The state's decisive role in the Chinese economy allowed it to respond bluntly and effectively to the recent global financial crisis. But, as the financier George Soros and others have rightly warned, there are substantial dangers that China's brand of state capitalism may give too little regard to the market and to humanistic values. Steinfeld regards such concerns as throwbacks to a past era, before China began acting as an authoritarian liberalizer in the mold of other East Asian states. He argues, for example, that the attempt of the China National Offshore Oil Corporation to purchase U.S.-based Unocal in 2005 -- which some critics in the United States argued was motivated by a strategic effort to secure Chinese access to energy -- was merely a corporate decision aimed at modernizing a major business. CNOOC, he points out, was publicly listed in Hong Kong and had been working with Western consultants to achieve global scale and standing.

These insights are useful, but perceptions matter, and many U.S. policymakers viewed CNOOC's actions as a case of Chinese leaders using corporate cover for their pursuit of national security goals. This is one reason why China's rise continues to trigger suspicion in Asia, the United States, and elsewhere.

THE INDISPENSABLE NATION

Many Americans are concerned that in a "post-American world," as the Newsweek editor Fareed Zakaria put it, a rising Asia and a worried and weary United States will ignore each other or interact acrimoniously.
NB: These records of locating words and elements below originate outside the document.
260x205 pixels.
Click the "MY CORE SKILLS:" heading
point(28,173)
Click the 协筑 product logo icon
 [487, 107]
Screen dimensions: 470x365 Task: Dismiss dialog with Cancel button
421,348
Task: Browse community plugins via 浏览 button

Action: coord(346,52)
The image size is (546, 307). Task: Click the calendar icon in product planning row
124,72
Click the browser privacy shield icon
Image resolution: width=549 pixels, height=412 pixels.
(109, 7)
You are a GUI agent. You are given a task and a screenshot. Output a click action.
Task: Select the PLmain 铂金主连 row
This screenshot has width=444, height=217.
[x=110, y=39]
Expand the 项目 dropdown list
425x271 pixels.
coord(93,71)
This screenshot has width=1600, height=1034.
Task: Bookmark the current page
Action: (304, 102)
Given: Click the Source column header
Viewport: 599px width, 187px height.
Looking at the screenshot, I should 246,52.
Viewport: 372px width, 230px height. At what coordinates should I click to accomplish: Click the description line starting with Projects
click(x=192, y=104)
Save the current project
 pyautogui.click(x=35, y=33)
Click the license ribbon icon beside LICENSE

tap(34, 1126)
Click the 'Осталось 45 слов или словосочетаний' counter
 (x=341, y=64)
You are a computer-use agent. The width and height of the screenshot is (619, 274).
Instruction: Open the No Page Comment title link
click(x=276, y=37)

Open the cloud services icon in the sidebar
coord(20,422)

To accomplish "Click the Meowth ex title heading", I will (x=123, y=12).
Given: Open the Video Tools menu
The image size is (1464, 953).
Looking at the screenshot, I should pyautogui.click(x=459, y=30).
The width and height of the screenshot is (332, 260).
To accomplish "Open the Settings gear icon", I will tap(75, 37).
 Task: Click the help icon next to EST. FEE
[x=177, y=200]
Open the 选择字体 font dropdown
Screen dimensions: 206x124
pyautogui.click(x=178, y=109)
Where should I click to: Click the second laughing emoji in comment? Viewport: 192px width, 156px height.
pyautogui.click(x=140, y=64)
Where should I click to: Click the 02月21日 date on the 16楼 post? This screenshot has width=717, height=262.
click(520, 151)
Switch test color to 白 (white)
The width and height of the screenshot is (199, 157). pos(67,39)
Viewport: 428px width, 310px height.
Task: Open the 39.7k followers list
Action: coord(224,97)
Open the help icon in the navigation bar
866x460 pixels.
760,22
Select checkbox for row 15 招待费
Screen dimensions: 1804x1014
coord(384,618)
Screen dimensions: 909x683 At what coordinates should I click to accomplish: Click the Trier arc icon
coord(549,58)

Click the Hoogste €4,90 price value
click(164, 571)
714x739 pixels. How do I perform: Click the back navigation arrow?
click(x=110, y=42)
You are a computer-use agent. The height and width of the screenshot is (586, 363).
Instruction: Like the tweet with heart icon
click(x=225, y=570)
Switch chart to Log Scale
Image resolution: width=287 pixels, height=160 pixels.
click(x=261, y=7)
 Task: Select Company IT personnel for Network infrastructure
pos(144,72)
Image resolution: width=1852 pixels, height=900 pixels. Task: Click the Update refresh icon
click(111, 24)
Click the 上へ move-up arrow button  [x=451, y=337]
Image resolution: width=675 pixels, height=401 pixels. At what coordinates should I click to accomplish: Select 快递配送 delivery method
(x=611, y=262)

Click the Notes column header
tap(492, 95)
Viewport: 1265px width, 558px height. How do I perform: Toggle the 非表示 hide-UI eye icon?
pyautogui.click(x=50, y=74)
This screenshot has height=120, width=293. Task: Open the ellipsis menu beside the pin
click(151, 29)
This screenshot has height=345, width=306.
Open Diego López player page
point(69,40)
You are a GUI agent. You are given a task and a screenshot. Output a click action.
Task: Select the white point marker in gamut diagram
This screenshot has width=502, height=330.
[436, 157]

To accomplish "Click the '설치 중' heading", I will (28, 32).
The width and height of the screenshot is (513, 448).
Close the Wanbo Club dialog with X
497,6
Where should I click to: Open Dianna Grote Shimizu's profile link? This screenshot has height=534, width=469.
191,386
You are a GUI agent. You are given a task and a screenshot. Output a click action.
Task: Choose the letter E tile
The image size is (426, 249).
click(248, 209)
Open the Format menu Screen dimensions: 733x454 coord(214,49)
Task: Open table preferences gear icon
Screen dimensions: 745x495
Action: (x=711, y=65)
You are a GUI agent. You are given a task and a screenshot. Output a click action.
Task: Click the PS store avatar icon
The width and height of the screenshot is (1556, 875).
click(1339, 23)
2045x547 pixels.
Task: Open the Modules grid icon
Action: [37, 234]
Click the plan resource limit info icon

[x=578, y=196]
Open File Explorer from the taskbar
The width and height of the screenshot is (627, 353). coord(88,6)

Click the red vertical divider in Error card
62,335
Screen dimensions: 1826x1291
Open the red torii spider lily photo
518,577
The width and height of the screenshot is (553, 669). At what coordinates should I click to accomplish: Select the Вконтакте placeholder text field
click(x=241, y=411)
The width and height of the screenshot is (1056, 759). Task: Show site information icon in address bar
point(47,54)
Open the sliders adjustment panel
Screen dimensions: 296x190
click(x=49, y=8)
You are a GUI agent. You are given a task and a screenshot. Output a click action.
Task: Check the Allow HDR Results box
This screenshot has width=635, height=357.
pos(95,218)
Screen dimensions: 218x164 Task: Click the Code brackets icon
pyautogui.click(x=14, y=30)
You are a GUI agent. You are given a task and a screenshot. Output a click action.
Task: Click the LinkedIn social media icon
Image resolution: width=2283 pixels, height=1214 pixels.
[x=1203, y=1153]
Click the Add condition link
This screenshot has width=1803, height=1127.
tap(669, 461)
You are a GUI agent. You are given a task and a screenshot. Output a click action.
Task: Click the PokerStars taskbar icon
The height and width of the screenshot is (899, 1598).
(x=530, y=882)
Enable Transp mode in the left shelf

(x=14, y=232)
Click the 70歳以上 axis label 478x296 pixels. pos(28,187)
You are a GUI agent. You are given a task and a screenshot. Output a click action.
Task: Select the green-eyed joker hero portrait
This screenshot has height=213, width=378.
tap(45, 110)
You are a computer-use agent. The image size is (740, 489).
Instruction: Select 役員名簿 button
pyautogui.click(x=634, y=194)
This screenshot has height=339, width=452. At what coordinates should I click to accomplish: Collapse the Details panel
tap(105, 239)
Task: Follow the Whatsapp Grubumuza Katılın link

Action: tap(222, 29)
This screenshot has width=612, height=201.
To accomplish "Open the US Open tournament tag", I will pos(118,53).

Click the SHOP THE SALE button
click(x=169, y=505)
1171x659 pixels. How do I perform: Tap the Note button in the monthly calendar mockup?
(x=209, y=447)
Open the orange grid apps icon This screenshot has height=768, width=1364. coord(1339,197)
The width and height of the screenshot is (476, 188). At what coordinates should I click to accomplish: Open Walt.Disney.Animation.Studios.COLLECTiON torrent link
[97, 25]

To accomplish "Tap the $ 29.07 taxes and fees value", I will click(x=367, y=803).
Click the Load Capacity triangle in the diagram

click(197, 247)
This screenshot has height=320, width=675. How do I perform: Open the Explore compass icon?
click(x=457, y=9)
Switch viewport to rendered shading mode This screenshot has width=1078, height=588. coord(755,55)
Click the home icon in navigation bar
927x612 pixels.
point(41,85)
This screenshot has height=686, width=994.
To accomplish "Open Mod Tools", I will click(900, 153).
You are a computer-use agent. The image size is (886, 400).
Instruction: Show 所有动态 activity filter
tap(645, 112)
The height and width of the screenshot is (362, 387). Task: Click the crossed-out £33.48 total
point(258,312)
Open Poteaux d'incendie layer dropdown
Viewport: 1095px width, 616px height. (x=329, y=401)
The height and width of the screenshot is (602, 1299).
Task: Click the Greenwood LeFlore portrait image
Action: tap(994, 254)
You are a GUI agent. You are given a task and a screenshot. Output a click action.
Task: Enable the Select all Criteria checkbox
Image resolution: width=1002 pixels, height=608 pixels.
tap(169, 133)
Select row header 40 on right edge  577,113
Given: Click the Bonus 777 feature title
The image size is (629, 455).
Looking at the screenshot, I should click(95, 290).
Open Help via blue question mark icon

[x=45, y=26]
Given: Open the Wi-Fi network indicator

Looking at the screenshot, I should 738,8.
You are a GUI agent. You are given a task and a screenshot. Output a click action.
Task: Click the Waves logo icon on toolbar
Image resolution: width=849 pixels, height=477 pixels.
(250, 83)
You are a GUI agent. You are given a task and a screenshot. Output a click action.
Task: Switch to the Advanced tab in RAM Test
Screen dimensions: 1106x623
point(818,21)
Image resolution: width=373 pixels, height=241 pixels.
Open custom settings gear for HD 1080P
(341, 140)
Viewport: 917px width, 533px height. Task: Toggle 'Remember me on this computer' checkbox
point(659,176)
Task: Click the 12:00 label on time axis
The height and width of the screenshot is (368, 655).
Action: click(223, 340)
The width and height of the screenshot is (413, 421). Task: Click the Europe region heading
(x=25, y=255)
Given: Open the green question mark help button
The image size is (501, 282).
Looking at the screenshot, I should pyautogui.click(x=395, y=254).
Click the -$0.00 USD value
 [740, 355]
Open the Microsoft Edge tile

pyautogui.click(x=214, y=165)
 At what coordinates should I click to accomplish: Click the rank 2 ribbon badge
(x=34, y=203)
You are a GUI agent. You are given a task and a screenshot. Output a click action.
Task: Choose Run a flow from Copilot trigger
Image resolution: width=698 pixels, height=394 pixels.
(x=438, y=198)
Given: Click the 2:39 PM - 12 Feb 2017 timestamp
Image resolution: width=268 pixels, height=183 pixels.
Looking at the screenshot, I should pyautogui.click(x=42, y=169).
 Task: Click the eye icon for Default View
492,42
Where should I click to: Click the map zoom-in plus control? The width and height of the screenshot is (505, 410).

But, as Steinfeld argues, Asia's fate is tied by globalization to the West.

Before the economic crisis, there seemed a reasonable case to be made that Asia could decouple from the West -- that increased economic integration among Asian states could keep the region growing even if U.S. consumers stopped buying Asian goods. As the crisis mounted in 2008, however, it became clear that Asia and the West are not decoupling: when U.S. demand fell sharply, it immediately hurt production across Asia, especially in China.

But some efforts are already under way to limit Asian economies' reliance on U.S. markets by increasing Asian states' own domestic consumption and developing new financial mechanisms to keep Asian savings in Asia and away from the U.S. Treasury. For example, under the recently enacted Chiang Mai Initiative, Asian governments (including the members of ASEAN, plus China, Japan, and South Korea) pledged over $120 billion for currency swaps aimed at ensuring currency stability across the continent. And as of this year, ASEAN and China are united in a free-trade zone that is the world's largest combined market, with over 1.8 billion people. (In addition, various bilateral trade agreements have crisscrossed Asia for years.)

Steinfeld's book explains why even such reforms separate Asian economies from Western ones only marginally. As China has captured the central role in global production networks, Steinfeld points out, its economic growth has unleashed great innovative capacity in U.S. companies. To be sure, the economic crisis has made some U.S. actors, such as labor unions, increasingly critical of globalization, but major U.S. companies have long recognized that trade and investment in Asia are essential to their ability to innovate and stay ahead.

There are many additional factors outside the scope of Steinfeld's book that also demonstrate the interdependence of Asia and the West -- especially in terms of regional security. The United States remains essential to a range of issues in the region, including the stability of the Korean Peninsula and the Taiwan Strait, disputes over control of the South China Sea and over human rights in countries such as Myanmar (also known as Burma), and the future of Afghanistan and Pakistan. Asia currently has no local substitute for U.S. influence, and indeed, old and unsettled Asian rivalries could reignite if any one power tried to assert itself too forcefully. The rise of Asia is far from a truly continental affair; the region is not united. Policymakers in Washington and across Asia, therefore, should continue to welcome strong U.S. influence in the region.